*What you need to do*
Repeat the lines below word for word, from the line with "Like the post via thumbs-up showing 532" to the line with "(x=112, y=164)", including both of those lines.

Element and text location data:
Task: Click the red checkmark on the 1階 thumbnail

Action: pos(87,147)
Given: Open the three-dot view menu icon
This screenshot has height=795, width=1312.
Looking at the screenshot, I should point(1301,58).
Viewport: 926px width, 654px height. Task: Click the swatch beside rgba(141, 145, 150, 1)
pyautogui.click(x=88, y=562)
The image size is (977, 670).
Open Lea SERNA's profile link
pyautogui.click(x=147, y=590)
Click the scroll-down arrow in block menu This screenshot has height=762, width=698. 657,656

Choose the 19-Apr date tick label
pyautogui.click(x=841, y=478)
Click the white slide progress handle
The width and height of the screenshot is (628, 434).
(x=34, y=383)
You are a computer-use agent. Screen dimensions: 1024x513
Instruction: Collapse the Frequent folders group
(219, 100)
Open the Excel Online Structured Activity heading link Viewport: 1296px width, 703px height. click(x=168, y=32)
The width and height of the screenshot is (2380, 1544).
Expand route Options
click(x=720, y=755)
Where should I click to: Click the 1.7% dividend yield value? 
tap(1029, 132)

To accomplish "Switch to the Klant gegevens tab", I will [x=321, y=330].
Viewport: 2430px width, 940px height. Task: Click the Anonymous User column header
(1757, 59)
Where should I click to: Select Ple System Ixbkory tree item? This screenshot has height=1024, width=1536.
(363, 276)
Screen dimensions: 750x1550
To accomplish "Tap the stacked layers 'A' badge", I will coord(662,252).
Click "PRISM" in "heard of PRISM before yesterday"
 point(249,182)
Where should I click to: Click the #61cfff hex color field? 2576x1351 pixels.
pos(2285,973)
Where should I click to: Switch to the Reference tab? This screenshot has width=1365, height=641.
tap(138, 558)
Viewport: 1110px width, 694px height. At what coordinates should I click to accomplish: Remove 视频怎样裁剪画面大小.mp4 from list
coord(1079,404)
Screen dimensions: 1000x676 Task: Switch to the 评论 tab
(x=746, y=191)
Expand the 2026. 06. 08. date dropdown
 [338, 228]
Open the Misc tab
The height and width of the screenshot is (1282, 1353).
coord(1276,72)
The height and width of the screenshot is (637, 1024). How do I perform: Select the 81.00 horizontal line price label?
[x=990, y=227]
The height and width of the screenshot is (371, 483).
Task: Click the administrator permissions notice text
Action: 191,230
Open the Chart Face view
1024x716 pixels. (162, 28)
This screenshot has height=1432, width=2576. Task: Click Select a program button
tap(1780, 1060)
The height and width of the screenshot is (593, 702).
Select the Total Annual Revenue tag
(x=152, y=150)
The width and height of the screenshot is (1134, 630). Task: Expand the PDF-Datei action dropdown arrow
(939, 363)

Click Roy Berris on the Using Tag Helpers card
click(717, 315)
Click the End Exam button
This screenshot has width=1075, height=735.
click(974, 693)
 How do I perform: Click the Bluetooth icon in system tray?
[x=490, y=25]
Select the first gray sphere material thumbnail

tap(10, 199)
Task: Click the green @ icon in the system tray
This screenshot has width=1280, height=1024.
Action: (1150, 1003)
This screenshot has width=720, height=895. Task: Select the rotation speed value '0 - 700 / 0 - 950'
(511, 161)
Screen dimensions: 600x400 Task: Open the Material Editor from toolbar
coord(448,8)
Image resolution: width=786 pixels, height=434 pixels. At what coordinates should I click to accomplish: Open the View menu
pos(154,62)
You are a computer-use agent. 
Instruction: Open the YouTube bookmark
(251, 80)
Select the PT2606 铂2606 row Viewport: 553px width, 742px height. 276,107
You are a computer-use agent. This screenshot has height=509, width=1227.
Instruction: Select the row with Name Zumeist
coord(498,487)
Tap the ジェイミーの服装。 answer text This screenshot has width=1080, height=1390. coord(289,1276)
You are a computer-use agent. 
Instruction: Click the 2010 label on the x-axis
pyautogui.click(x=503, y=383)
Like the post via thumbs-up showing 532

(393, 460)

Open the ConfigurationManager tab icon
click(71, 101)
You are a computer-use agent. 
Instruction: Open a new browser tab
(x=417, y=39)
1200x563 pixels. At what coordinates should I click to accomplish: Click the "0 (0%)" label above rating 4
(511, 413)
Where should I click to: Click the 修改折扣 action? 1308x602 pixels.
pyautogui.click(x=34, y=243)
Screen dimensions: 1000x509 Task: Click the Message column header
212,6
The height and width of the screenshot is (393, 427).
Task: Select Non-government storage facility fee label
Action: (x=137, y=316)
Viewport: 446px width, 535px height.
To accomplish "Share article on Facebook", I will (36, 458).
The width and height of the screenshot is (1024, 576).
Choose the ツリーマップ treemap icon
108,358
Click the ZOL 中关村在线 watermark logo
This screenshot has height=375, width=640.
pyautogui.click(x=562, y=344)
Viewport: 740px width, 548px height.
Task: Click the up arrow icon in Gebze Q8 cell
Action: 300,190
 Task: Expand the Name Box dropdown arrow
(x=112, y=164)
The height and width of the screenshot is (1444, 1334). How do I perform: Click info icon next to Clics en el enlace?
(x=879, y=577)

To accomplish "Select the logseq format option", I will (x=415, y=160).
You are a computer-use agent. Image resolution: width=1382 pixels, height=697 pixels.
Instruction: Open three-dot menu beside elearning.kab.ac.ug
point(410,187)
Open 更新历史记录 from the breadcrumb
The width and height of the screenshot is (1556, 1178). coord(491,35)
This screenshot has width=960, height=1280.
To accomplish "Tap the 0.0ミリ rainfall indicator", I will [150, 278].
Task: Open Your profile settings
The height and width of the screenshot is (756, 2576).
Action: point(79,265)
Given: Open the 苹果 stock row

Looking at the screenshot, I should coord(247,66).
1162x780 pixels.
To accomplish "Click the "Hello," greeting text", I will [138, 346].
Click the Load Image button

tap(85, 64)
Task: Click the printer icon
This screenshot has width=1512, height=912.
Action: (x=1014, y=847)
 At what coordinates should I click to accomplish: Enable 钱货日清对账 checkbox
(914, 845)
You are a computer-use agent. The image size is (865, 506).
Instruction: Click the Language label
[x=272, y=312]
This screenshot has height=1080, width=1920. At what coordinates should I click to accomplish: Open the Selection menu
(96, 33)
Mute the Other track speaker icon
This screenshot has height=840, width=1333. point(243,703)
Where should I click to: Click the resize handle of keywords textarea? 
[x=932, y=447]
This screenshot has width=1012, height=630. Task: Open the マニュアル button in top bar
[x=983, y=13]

*Solution to this task*
Like the post via thumbs-up showing 532

(393, 460)

Open the ConfigurationManager tab icon
click(71, 101)
You are a computer-use agent. 
Instruction: Open a new browser tab
(x=417, y=39)
1200x563 pixels. At what coordinates should I click to accomplish: Click the "0 (0%)" label above rating 4
(511, 413)
Where should I click to: Click the 修改折扣 action? 1308x602 pixels.
pyautogui.click(x=34, y=243)
Screen dimensions: 1000x509 Task: Click the Message column header
212,6
The height and width of the screenshot is (393, 427).
Task: Select Non-government storage facility fee label
Action: (x=137, y=316)
Viewport: 446px width, 535px height.
To accomplish "Share article on Facebook", I will (36, 458).
The width and height of the screenshot is (1024, 576).
Choose the ツリーマップ treemap icon
108,358
Click the ZOL 中关村在线 watermark logo
This screenshot has height=375, width=640.
pyautogui.click(x=562, y=344)
Viewport: 740px width, 548px height.
Task: Click the up arrow icon in Gebze Q8 cell
Action: 300,190
 Task: Expand the Name Box dropdown arrow
(x=112, y=164)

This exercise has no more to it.